Vista general del barranco del Poyo a su paso por Paiporta. EFE/Biel Aliño/ArchivoLos valencianos no tenemos quienes nos defiendan. Es una constatación amarga, pero innegable. Basta observar cómo se eligen nuestros representantes: por cuotas internas, por familias políticas o directamente desde los despachos de Madrid. Los nombres cambian, los colores también, pero el método es el mismo: los partidos se reparten el poder como si fuera un botín y la Comunitat Valenciana queda siempre en la cola, olvidada hasta la próxima campaña electoral.
Ningún partido ha hecho lo necesario para resolver la infrafinanciación que lastra a nuestra tierra desde hace décadas. Cada legislatura prometen que será la buena, y cada legislatura acaba igual: con los valencianos pagando más y recibiendo menos. Ni se plantean una estrategia común, ni muestran la más mínima voluntad de plantar cara a Madrid.
Compromís, que nació con la promesa de ser la voz valenciana en Madrid, ha demostrado ser absolutamente inútil. Sus votos sostienen a Pedro Sánchez y, sin embargo, ni una sola de las grandes reivindicaciones valencianas se ha hecho realidad. No se han ejecutado las obras preventivas que habrían evitado desastres naturales, no se ha librado la batalla política por una financiación justa y sigue bloqueada la recuperación del derecho civil valenciano. ¿De qué sirve tener diputados “valencianistas” si su principal lealtad no es a los valencianos, sino a la aritmética parlamentaria de la Moncloa?
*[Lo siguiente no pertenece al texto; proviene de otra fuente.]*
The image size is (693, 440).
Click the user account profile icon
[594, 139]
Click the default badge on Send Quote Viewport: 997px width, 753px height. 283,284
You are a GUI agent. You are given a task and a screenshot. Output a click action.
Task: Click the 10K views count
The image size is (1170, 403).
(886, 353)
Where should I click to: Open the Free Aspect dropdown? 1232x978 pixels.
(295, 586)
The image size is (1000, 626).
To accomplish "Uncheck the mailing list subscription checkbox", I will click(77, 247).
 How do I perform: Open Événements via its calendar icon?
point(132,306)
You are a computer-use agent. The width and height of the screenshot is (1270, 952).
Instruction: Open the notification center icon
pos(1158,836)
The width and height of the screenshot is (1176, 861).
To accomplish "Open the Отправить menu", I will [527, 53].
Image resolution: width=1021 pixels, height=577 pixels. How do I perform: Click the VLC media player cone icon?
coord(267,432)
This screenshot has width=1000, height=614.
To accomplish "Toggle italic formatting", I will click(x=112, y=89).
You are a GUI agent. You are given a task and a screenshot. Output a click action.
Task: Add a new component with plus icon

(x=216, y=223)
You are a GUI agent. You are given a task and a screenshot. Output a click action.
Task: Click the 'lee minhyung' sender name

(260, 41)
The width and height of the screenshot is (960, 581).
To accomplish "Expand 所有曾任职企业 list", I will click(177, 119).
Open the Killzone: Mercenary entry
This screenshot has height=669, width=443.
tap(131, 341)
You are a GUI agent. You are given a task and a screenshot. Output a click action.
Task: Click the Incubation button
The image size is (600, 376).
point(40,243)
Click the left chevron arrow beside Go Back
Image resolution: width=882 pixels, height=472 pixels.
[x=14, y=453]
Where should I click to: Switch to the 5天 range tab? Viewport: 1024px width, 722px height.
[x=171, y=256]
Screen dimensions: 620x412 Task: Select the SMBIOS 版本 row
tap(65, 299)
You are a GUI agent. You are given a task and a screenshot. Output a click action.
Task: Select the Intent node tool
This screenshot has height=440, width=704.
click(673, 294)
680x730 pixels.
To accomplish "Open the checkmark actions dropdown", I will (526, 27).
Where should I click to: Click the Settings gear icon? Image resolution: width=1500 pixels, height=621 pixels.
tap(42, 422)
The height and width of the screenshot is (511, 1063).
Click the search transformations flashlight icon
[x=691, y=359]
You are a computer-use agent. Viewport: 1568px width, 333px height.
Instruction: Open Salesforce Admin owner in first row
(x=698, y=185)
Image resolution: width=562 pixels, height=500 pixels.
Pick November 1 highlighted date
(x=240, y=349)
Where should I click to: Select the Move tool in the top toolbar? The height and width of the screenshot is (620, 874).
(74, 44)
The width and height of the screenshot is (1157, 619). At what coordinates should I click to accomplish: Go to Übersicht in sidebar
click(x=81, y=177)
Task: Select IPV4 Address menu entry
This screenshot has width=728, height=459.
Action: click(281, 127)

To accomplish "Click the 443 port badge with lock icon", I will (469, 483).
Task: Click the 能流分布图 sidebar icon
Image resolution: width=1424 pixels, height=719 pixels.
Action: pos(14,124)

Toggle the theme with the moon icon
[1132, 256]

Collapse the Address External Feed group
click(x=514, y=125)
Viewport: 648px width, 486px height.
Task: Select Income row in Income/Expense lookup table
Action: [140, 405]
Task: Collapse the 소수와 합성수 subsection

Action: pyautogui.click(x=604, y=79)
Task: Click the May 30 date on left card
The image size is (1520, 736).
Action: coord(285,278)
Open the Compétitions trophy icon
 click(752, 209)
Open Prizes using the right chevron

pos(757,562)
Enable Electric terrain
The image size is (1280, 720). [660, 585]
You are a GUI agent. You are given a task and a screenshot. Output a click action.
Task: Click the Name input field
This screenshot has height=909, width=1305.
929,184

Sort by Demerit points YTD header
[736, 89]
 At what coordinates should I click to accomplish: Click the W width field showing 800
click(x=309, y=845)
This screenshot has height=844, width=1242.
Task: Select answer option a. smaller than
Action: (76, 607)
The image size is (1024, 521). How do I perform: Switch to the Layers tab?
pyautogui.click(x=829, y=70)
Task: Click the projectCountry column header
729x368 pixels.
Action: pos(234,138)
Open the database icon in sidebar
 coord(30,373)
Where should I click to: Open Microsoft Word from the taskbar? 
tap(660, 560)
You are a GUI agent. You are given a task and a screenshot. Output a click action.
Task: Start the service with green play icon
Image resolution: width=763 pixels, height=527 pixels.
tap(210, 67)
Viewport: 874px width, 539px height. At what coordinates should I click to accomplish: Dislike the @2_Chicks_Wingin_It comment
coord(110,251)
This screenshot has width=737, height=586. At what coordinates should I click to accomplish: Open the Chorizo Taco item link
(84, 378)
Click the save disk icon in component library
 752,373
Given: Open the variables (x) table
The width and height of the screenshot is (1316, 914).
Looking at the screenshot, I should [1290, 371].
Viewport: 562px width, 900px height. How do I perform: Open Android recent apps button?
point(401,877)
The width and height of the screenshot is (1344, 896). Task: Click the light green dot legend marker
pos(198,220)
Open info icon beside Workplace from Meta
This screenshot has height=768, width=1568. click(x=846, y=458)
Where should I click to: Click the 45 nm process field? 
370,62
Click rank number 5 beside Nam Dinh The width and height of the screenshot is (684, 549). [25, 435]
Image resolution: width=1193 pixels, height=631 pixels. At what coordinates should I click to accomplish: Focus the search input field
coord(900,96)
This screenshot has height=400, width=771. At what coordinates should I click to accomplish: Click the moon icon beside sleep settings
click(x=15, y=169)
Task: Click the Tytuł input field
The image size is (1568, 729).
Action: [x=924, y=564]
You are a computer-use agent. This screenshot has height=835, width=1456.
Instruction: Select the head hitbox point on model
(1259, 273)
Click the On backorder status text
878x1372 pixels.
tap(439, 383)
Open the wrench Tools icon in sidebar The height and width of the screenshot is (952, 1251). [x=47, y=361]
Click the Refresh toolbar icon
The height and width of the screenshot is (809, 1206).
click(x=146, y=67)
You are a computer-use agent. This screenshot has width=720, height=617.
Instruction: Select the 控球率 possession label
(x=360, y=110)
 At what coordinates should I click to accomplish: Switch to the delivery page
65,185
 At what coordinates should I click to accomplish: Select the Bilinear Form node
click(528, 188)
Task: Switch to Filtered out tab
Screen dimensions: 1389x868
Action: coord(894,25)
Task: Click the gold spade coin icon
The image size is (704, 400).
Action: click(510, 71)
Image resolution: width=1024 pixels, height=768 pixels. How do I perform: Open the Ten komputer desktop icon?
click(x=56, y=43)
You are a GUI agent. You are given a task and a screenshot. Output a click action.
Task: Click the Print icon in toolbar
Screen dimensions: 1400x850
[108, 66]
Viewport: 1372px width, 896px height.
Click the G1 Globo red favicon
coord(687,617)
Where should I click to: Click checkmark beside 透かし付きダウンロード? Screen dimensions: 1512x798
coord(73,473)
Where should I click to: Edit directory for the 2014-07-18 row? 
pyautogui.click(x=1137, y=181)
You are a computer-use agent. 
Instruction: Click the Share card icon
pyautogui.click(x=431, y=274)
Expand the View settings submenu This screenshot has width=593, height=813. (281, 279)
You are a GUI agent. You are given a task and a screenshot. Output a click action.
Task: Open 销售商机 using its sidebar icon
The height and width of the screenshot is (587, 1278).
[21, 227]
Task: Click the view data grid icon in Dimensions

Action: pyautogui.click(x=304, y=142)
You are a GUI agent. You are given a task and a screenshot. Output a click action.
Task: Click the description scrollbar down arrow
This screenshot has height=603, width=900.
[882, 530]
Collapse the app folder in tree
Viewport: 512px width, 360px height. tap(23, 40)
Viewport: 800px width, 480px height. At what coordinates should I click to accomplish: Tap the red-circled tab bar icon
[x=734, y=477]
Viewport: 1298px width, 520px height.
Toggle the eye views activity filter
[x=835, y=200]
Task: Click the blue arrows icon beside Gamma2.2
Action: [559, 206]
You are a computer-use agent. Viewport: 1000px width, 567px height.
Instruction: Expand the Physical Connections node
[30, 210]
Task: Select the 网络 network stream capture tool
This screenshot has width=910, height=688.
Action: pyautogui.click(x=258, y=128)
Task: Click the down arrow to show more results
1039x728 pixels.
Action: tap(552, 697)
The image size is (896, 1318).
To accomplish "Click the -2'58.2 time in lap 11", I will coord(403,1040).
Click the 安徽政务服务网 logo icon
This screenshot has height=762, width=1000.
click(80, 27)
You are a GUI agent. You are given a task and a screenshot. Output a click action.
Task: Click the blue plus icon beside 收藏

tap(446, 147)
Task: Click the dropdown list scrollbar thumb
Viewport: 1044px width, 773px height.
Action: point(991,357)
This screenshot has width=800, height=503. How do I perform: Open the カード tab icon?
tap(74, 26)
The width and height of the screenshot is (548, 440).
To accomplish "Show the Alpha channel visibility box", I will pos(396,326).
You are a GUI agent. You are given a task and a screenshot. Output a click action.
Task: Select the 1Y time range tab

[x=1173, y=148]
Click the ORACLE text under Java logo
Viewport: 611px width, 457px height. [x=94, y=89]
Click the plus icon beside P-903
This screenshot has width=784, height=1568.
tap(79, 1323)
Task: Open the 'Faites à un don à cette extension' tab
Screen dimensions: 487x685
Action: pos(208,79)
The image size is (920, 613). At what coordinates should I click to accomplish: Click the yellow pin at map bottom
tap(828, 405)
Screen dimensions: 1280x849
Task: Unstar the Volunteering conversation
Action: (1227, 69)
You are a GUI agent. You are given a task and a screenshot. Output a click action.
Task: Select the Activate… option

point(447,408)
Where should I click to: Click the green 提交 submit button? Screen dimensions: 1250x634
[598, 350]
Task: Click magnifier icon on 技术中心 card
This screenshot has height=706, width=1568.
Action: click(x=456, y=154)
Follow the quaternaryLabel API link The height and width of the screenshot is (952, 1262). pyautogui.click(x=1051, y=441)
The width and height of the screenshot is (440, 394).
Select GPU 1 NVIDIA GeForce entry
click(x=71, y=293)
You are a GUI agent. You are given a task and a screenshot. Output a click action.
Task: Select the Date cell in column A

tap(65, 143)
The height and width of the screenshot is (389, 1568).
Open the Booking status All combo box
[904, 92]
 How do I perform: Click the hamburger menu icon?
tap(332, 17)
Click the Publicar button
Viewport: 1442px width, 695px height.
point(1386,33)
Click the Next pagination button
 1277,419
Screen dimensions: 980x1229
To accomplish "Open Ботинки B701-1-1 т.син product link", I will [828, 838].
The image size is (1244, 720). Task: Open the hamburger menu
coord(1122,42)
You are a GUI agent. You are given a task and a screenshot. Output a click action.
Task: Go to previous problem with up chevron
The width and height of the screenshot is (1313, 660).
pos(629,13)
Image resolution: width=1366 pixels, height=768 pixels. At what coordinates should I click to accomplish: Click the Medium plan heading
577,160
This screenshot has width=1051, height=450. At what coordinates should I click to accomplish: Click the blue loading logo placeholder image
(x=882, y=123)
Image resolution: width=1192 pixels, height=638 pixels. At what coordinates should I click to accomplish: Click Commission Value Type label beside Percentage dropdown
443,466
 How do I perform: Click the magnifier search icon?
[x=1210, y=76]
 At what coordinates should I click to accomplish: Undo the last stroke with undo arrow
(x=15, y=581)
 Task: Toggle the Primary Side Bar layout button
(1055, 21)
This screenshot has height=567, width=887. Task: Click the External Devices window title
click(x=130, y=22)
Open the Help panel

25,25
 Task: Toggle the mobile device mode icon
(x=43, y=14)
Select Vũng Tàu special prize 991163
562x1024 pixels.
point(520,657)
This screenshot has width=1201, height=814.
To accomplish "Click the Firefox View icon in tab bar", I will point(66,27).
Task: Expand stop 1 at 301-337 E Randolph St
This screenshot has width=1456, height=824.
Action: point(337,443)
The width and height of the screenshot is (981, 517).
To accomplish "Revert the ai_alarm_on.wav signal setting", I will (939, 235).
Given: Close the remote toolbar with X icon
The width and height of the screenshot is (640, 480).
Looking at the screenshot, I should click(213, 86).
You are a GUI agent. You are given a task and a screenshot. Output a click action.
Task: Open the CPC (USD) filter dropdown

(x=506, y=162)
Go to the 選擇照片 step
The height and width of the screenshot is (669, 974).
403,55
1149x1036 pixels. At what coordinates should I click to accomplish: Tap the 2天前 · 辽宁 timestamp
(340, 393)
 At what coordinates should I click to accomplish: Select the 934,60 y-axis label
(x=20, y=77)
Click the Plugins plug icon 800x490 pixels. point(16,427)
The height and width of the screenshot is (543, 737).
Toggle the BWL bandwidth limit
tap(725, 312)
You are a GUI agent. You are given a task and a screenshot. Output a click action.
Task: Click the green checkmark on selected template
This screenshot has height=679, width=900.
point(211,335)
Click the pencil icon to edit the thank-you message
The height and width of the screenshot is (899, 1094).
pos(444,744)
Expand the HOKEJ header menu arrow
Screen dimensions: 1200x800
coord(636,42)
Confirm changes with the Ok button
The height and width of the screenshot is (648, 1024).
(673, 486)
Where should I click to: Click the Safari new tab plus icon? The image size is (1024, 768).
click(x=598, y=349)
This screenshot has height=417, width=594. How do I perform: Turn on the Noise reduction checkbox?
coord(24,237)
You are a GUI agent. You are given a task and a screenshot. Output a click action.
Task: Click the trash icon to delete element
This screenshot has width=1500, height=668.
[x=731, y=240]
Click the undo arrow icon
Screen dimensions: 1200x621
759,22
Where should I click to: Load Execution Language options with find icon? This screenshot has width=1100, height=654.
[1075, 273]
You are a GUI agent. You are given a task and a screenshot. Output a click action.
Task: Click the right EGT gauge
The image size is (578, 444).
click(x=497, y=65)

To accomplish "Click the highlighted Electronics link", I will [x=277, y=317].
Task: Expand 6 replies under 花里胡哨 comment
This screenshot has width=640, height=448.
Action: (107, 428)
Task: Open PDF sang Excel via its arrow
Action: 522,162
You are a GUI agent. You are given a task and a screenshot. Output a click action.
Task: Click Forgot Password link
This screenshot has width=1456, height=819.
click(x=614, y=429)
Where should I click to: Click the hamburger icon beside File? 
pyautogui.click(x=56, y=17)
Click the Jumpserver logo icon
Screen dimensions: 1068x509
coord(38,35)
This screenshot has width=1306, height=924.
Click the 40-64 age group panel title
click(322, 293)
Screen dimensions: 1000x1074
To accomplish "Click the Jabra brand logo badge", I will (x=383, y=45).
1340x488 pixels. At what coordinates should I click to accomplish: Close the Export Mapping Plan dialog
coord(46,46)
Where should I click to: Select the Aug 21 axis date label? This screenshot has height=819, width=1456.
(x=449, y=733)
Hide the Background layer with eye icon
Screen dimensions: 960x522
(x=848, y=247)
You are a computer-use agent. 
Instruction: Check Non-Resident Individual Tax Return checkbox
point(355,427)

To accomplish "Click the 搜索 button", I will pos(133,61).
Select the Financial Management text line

La política valenciana se ha convertido en un juego de sillones, en un concurso de supervivencia interna donde lo importante no es servir al ciudadano, sino garantizar la próxima lista electoral. La estrategia, el postureo y las redes sociales pesan más que la gestión. Muchos de nuestros políticos no han trabajado en su puñetera vida fuera del partido, y eso se nota: viven desconectados de la realidad, del autónomo, del agricultor, del pequeño empresario, de quien madruga y paga impuestos esperando algo a cambio. Alimentan su continuidad atacando al oponente y se olvidan que por su culpa, por no haber antepuesto los intereses de los valencianos sobre su genuflexión partidista parlamentaria, la Dana causó demasiado dolor; había proyectos pero se dejaron en cajones porque lo importante era la amnistía, contentar a vascos y catalanes, y seguir en la poltrona.
Mientras tanto, la Comunitat sigue esperando su turno. Esperando justicia, inversión, respeto. Pero ese turno nunca llega, porque nadie lo defiende de verdad. Y quizás ya va siendo hora de que los valencianos despertemos y reclamemos, con voz firme, lo que es nuestro. Porque si no lo hacemos nosotros, nadie lo hará.